Se il minore raggiunge nel corso del giudizio la maggiore età la capacità processuale dei genitori non viene meno ma al neo maggiorenne è riconosciuta la facoltà di costituirsi direttamente in giudizio sostituendosi ai suoi legali rappresentanti. Analogamente se il soggetto maggiorenne viene dichiarato, nel corso del giudizio, inabilitato o interdetto il curatore o il tutore potranno costituirsi in giudizio ed esercitare i diritto del soggetto rappresentato.
In ogni caso l’acquisto o la perdita della capacità di stare in giudizio non assumono rilevanza processuale se non vengono portati a conoscenza della controparte o del giudice come disposto all’art. 300 c.pc.

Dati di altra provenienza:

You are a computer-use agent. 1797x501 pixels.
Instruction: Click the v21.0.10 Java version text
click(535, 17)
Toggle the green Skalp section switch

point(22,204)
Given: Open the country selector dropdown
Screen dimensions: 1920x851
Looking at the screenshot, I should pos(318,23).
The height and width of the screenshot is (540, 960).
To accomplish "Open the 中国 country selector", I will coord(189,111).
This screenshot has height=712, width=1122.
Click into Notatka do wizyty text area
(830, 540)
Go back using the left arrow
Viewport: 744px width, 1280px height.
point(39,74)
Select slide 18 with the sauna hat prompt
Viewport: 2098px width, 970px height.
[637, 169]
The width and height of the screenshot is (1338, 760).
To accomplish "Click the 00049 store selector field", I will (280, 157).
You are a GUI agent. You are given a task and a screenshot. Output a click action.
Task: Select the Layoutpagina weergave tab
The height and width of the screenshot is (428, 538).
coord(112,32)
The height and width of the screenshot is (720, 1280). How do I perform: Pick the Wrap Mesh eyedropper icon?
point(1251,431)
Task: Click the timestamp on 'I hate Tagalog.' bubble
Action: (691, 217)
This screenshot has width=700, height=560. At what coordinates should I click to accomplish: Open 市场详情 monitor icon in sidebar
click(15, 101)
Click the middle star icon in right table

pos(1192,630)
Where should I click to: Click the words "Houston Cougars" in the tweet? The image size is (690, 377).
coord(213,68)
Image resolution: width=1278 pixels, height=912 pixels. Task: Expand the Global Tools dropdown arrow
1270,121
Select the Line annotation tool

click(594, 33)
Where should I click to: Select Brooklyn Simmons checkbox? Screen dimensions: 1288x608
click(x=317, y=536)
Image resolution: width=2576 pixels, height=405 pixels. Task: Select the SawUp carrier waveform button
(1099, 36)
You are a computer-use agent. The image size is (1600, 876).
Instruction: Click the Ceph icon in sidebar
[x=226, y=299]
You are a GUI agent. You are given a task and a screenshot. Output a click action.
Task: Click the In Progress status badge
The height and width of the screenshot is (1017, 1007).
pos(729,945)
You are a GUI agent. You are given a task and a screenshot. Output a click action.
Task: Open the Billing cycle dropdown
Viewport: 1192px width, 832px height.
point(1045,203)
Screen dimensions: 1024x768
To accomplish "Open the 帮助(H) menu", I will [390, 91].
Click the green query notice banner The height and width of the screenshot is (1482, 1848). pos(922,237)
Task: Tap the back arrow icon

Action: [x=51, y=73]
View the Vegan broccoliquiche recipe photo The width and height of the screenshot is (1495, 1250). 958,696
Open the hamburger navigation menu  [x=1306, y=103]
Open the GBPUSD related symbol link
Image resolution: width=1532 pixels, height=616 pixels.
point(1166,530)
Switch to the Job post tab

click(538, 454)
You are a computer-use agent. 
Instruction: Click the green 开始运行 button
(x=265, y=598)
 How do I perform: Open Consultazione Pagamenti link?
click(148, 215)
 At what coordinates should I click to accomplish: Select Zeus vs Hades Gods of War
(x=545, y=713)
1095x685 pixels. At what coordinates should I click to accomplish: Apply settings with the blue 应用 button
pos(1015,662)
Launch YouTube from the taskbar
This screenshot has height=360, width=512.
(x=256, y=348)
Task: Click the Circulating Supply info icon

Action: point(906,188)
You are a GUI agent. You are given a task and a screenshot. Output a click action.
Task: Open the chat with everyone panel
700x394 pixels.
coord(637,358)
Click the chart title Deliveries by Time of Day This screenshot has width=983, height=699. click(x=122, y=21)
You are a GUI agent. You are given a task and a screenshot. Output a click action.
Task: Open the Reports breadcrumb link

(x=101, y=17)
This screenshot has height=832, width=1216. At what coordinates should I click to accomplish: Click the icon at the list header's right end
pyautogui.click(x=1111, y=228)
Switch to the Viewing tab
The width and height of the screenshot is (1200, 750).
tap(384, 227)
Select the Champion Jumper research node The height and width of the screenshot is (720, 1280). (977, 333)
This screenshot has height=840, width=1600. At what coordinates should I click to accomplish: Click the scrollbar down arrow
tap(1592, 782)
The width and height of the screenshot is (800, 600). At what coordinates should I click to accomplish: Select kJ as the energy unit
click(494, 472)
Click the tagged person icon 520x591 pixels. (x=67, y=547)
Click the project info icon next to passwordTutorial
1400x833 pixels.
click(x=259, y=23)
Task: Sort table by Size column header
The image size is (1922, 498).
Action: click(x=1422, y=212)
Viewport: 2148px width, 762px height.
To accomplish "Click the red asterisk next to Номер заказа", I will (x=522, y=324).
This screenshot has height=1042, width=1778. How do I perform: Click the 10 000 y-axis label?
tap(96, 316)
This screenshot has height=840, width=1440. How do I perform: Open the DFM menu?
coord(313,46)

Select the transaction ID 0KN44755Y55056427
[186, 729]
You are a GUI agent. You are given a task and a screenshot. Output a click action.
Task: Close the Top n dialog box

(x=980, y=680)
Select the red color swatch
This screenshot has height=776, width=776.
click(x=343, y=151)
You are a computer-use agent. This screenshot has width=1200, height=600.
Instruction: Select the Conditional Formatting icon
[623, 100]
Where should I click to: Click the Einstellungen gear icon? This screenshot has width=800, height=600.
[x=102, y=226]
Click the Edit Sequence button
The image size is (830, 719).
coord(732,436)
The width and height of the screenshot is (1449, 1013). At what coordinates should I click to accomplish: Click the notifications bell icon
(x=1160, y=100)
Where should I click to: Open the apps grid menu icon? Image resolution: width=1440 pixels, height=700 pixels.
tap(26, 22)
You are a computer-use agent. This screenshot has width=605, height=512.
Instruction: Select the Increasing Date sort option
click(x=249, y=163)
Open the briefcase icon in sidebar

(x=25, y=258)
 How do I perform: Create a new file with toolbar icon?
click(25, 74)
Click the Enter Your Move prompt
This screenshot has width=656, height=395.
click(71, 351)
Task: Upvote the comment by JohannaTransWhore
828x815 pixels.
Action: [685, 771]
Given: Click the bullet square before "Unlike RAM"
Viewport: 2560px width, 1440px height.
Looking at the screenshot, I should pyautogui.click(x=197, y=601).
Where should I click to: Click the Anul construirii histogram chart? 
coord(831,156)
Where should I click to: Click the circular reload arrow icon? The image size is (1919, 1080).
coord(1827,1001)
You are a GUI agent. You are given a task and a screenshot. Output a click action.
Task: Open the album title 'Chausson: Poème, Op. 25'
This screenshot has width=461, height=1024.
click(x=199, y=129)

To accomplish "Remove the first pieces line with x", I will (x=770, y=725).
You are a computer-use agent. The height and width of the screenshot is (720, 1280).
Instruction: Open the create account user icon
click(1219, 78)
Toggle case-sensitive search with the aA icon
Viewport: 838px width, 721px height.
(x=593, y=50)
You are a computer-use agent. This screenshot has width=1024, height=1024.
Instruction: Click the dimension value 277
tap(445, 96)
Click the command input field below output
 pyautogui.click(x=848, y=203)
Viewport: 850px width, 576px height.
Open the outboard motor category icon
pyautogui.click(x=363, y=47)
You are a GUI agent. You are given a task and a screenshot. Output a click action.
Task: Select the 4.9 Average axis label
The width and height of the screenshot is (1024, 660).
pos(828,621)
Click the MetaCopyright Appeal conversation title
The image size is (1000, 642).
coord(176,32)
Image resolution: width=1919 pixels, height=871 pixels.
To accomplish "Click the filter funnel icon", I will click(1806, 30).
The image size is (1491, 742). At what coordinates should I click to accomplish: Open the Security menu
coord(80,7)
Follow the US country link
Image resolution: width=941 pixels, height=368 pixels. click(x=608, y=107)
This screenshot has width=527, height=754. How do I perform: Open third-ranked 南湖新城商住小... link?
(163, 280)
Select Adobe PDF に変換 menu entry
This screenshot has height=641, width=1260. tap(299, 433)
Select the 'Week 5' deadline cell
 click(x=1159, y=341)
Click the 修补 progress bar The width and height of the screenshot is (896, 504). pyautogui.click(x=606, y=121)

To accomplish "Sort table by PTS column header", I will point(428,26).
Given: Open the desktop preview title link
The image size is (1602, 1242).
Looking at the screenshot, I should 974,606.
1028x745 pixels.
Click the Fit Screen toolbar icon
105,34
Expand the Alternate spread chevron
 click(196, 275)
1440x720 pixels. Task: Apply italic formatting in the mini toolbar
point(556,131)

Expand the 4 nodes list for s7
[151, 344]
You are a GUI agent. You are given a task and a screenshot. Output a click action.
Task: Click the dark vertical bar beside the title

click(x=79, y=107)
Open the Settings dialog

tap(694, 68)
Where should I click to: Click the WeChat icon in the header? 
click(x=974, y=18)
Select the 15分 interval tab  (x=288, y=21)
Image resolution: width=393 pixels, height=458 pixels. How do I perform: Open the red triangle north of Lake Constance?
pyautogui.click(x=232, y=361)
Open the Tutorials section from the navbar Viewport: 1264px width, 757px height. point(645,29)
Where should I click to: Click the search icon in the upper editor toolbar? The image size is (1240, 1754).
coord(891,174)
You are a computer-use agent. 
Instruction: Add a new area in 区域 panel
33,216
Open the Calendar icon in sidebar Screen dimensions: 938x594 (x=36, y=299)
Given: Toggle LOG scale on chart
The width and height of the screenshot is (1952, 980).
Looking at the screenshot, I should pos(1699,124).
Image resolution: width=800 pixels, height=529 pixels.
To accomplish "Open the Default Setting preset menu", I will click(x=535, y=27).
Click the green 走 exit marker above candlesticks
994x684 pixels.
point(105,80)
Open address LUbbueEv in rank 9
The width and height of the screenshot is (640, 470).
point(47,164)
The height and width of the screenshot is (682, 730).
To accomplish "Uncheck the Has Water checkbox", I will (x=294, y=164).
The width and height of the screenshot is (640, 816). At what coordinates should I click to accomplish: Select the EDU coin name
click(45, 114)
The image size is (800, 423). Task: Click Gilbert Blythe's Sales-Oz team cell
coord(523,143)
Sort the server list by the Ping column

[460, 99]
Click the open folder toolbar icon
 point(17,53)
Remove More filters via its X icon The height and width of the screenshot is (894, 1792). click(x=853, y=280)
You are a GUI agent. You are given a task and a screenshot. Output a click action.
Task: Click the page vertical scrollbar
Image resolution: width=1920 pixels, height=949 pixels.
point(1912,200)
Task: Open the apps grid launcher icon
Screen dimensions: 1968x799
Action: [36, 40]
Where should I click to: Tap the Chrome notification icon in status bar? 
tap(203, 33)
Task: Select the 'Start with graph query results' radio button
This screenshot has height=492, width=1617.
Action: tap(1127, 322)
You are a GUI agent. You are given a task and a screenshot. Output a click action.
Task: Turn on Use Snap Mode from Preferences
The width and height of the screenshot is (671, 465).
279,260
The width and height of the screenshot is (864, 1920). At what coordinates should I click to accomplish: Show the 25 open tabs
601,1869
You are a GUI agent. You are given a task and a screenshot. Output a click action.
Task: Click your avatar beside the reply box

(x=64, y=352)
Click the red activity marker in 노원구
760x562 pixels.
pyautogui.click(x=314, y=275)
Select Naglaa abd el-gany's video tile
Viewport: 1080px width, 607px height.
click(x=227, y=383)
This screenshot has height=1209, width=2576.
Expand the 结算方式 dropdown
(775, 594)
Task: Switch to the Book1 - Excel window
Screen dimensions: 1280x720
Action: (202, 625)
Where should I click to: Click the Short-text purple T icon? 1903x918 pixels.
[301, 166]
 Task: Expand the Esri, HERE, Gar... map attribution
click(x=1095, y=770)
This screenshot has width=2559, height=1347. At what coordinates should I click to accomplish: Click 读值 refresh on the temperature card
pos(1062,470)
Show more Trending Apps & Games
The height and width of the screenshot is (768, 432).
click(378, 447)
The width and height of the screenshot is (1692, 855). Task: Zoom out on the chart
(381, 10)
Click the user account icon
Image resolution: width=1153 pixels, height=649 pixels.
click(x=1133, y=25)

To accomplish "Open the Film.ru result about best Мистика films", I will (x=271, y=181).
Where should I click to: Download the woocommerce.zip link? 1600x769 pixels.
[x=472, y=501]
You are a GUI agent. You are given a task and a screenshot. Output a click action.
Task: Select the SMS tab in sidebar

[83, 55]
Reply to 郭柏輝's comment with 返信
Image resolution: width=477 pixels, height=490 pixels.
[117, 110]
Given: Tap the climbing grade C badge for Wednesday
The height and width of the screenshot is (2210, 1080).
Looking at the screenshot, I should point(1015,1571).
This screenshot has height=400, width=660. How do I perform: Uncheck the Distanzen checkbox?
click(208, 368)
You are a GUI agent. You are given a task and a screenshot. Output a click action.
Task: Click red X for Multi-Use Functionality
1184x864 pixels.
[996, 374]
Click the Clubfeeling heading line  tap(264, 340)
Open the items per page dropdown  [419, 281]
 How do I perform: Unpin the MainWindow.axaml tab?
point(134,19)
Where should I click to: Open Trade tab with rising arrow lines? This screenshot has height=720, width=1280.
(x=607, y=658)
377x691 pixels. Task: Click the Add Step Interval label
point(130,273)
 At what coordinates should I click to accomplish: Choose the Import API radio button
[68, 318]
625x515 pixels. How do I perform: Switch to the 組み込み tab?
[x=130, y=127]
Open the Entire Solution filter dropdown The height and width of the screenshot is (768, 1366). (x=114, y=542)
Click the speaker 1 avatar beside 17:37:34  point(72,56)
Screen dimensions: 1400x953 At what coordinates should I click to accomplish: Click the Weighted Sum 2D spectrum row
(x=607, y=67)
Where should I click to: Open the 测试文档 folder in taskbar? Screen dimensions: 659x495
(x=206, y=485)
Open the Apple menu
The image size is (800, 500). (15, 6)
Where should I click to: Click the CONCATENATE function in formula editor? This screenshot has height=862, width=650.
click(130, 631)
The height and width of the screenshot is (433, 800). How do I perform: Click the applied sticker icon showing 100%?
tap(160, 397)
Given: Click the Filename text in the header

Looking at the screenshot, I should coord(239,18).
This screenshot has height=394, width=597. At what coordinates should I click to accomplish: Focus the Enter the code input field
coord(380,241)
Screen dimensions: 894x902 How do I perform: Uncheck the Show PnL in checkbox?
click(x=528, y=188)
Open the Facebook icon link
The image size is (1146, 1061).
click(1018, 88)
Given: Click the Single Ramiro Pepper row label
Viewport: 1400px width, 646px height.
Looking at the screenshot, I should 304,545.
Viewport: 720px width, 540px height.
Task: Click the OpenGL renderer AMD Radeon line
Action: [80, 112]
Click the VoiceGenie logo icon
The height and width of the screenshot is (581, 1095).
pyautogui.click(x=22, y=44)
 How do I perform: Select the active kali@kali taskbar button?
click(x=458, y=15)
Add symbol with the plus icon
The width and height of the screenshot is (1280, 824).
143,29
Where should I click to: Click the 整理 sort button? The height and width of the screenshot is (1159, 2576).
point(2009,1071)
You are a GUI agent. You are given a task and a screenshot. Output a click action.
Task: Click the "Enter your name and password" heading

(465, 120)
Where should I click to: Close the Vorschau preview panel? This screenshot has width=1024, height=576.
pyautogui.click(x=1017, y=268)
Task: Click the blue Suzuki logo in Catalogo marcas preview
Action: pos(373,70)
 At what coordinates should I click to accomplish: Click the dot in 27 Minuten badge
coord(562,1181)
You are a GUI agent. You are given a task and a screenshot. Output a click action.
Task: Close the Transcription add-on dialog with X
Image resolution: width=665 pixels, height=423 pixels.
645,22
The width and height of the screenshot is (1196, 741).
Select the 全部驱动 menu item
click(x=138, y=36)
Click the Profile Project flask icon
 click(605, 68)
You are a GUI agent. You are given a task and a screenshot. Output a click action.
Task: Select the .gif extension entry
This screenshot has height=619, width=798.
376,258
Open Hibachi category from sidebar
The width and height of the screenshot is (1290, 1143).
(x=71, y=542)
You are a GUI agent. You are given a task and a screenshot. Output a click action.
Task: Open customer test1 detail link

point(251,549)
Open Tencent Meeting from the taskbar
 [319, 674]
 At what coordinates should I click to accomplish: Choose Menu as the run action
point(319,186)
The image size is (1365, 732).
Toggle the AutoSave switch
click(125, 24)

Solo dal momento in cui il raggiungimento della maggiore età sia reso noto alle parti mediante dichiarazione, notifica o comunicazione della circostanza da parte del difensore, con un atto del processo cessa la legittimazione processuale del rappresentante e si ha l’interruzione del processo.
In relazione alla distinzione tra atti di ordinaria amministrazione e atti di straordinaria amministrazione particolare interesse suscita la questione relativa all’ammissibilità della transazione stipulata dai genitori per conto del minore in assenza di autorizzazione da parte del giudice tutelare.
L’art. 320 c.c. non qualifica la transazione come atto di ordinaria o straordinaria amministrazione, occorrendo invece valutare la stessa in  base al rapporto controverso sul quale il negozio agisce. Il richiamato articolo dispone, infatti, che “i genitori non possono……. transigere….. giudizi relativi a tali atti, (ossia quelli di straordinaria amministrazione) se non per necessità o utilità del figlio dopo l’autorizzazione del giudice tutelare”.

Considerato che l’azione di risarcimento del danno promossa dal genitore nell’interesse del figlio minore è un atto di ordinaria amministrazione in quanto volta essenzialmente alla reintegrazione del  patrimonio del minore si ritiene, alla stregua del parallelismo tra giudizio e transazione, che la stessa natura abbia il negozio transattivo.
Conseguentemente, se il giudizio può essere promosso senza autorizzazione, questa non è altresì necessaria affinché il genitore possa transigere la lite. (cfr. Cass. n. 249/1981; Cass. n. 3977/1983; Cass. n. 59/1989; Cass. n. 1989/3755). Tale impostazione giuridica è stata corretta dalla sent. n. 4562 /1997 con la quale la Corte di Cassazione ha affermato che “la transazione, avente ad oggetto la controversia relativa al risarcimento del danno, stipulata nell’interesse del minore, costituisce atto di straordinaria amministrazione quando abbia ad oggetto un danno che, per la sua natura e la sua entità, possa incidere profondamente sulla vita presente e futura del minore danneggiato”.
La natura della transazione dovrà, quindi, essere valutata non solo con riferimento al rapporto controverso sulla quale essa agisce ma anche in relazione al suo contenuto ed ai suoi effetti potendo “vincolare il minore in modo a lui sfavorevole in ordine alla consistenza stessa del patrimonio che verrebbe a subire una diminuzione rilevante”.
La transazione, infatti, è un contratto caratterizzato da reciproche concessioni, rispetto alle pretese avanzate, che le parti si fanno al fine di scongiurare o definire una lite.
Per valutare la natura straordinaria della transazione si dovrà, pertanto, considerare non solo il rapporto su cui essa verte ma anche l’entità delle concessioni, che le parti si fanno, rispetto alle pretese avanzate in sede giudiziale o stragiudiziale, e la loro incidenza sul patrimonio del minore, specie nel caso di danni con postumi a carattere permanente o nel caso di somme rilevanti.